I will speak briefly about the first one. If you are beaten every time you are offended or angry, what happens? Will it make you an unblaming and unkind person? Of course not.
It will make you a person who has learned to press the negative deeply. It leads to alcoholism, for example. Alcoholics always give a way out of this negative.
The second mistake. Look, what an interesting logic: "If you love, it means to allow it, and if it is tough, it means to forbid it".
Now a small trick. Let's break the connection between "love" and "allow". And here's what we'll get...
During the whims, hug the child, hold him, kiss him, caress him. At the same time, softly and lovingly, DO NOT Expand what you do not allow.
Does the child feel that they are not loved? No! Does it feel unnecessary? No! Does it feel like you are cruel to him? No, you are soft on him. You love him. He feels your warmth and support. He feels good. He calms down.
Love absorbs everything! It swallows the whole negative.
The baby's emotions are returning to normal. The awareness increases. In this state, it is easy to understand and realize the verbal information from the parents' mouths.
At this moment, it is easiest to agree with your child!
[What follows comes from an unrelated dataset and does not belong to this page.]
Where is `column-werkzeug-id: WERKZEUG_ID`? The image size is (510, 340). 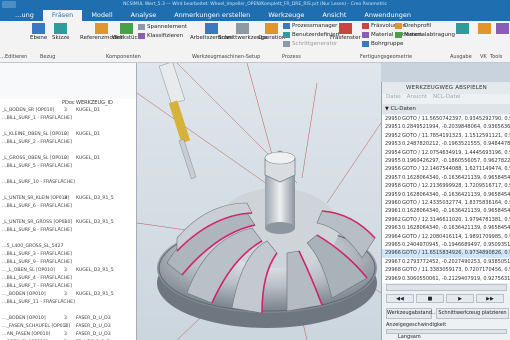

The child copies the parents' behavior!
Do you hit your son with a belt? And in 20 years he will be drunk driving his wife all over the apartment with a stool in his right hand. And what is it like for the neighbors? When you want to relax, and through the wall rumbling, shouting, math-pere-mat...
Do you love your daughter? She will love her child as much as you do. Her husband will love her as much as you love her. Set an example of love. Your daughter will be much calmer and more confident in herself.
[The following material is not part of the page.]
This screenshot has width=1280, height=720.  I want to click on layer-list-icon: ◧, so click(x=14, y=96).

The more you love your child, the more happiness you create in their future.
If you give your child love and attention, he or she won't be enough, he or she will start demanding more.
Imagine you've got a huge pack of chocolate bars. You've never had such delicious meals (nobody gave them to you).
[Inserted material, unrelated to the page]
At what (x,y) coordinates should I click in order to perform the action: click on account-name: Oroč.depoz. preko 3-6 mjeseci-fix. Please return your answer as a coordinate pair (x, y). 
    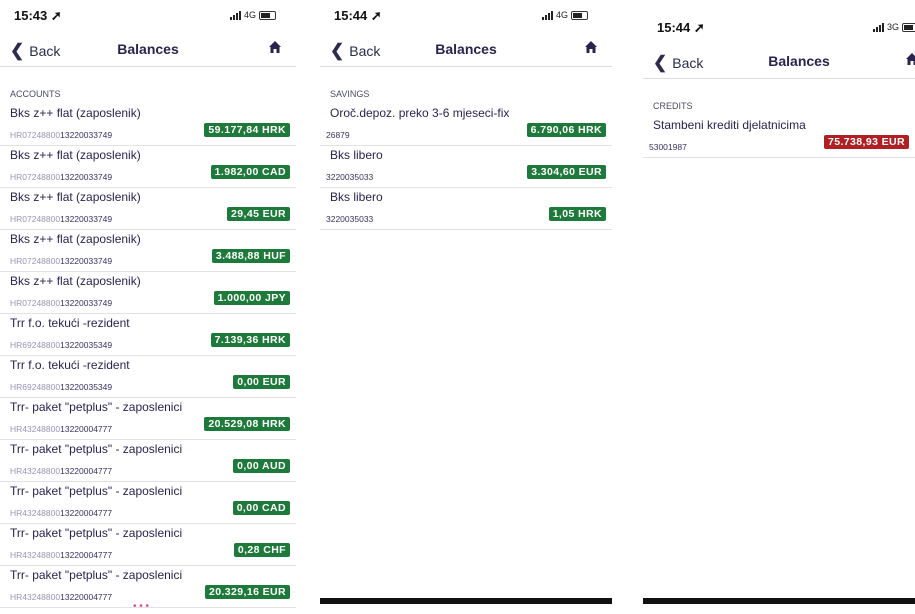
    Looking at the image, I should click on (420, 113).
You eat one after the other. According to this logic, you will want more. Okay, keep eating. The more you eat, the more you want to eat? Does the hunger and desire to eat grow exponentially?
Obviously not.
Quenching any thirst leads to relief and satiety. First of all, it concerns the thirst for love. So quench it at last! And stop scolding, shouting, humiliating your closest person.
You can love in portions for 20 seconds, distributing them in time. They came up, stroked on the head, hugged, went on.
At first the child will be surprised...
How is that so? Yesterday, they criticized me for disobedience, but today they talk, explain and love me. Yesterday we would have cracked the back of our head for pampering, today they hug us.
It's soothing, relaxing...
It's warm, cozy with my parents. They understand me, appreciate and love me. They need me. I am a welcome child. They are safe and protected. They are so good. I want to do something good for them. I want to behave as they ask.
Love the children, friends! Love them down, not hard. They will answer you with reciprocity and obedience. I wish you love in your families because children are so great!